Effects of particle size and content of cladding powder on in situ synthesized WC-reinforced Ni-based cladding layers

Laser cladding technology can obtain a cladding layer with good metallurgical bonding with the substrate and excellent performance. In situ growth of hard phase can effectively solve the problem of uneven distribution of reinforcements directly doped with hard particles. In this paper, 45# steel was adopted as the matrix material, WO3, B4C, Al, and Ni60 powder were used to prepare laser cladding and in situ synthesized WC (Tungsten Carbide) hard phase reinforced Ni-based cladding layers.

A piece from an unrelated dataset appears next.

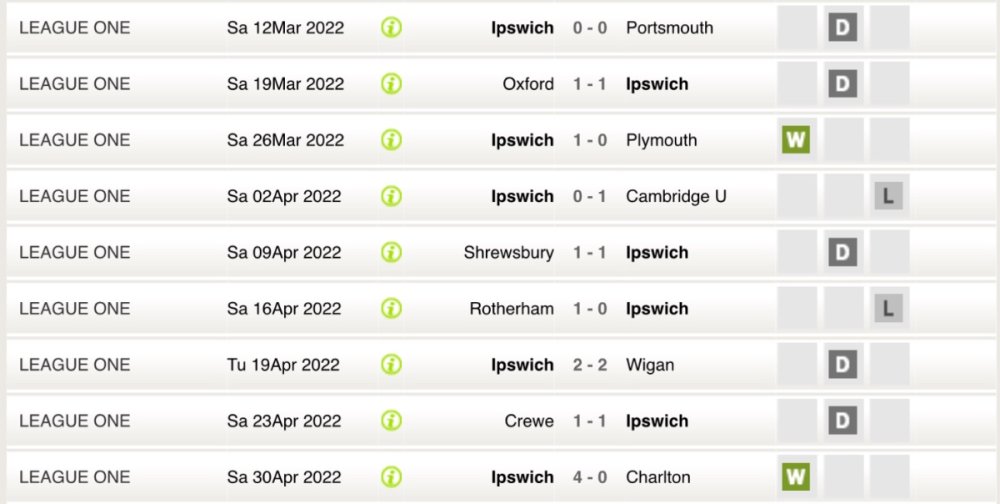Click the 4 - 0 score against Charlton
1000x504 pixels.
tap(590, 477)
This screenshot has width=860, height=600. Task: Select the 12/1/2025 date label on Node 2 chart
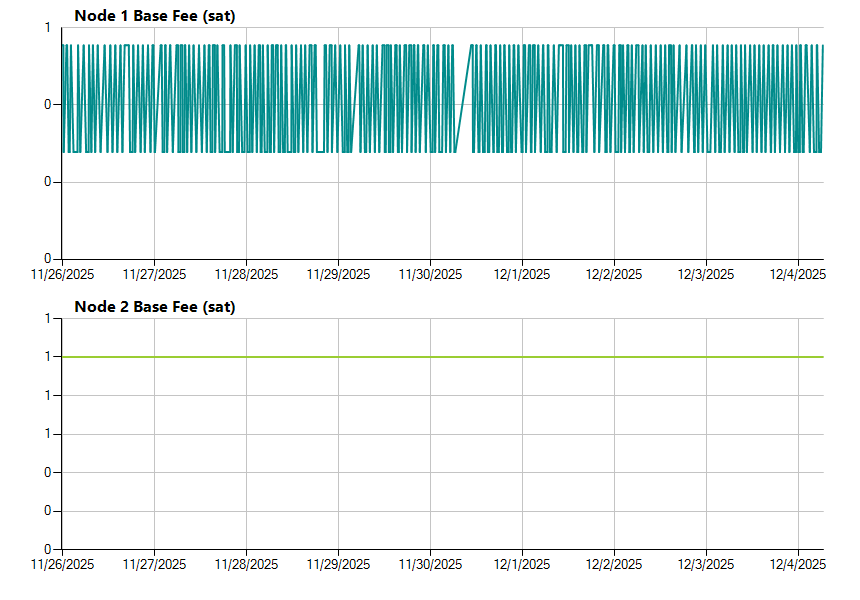(x=522, y=565)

The effects of different laser cladding parameters, powder particle size, hard phase content on the microstructures and electrochemical properties of in situ synthesized WC hard phase reinforced Ni-based cladding layer were analyzed. The results revealed that when the (WO3 + B4C + Al) mixed powder content was 25%, the bulk particles of WC phase in the cladding layer were most uniformly distributed in the cladding layer, which enhances the mechanical properties of the cladding layer. When the B4C particle size was 5 mu m, the microhardness of the cladding layer was significantly higher than other cladding layers, and the enhancement mechanism of hardness by B4C is due to the Orowan strengthening caused by too small particle size of B4C.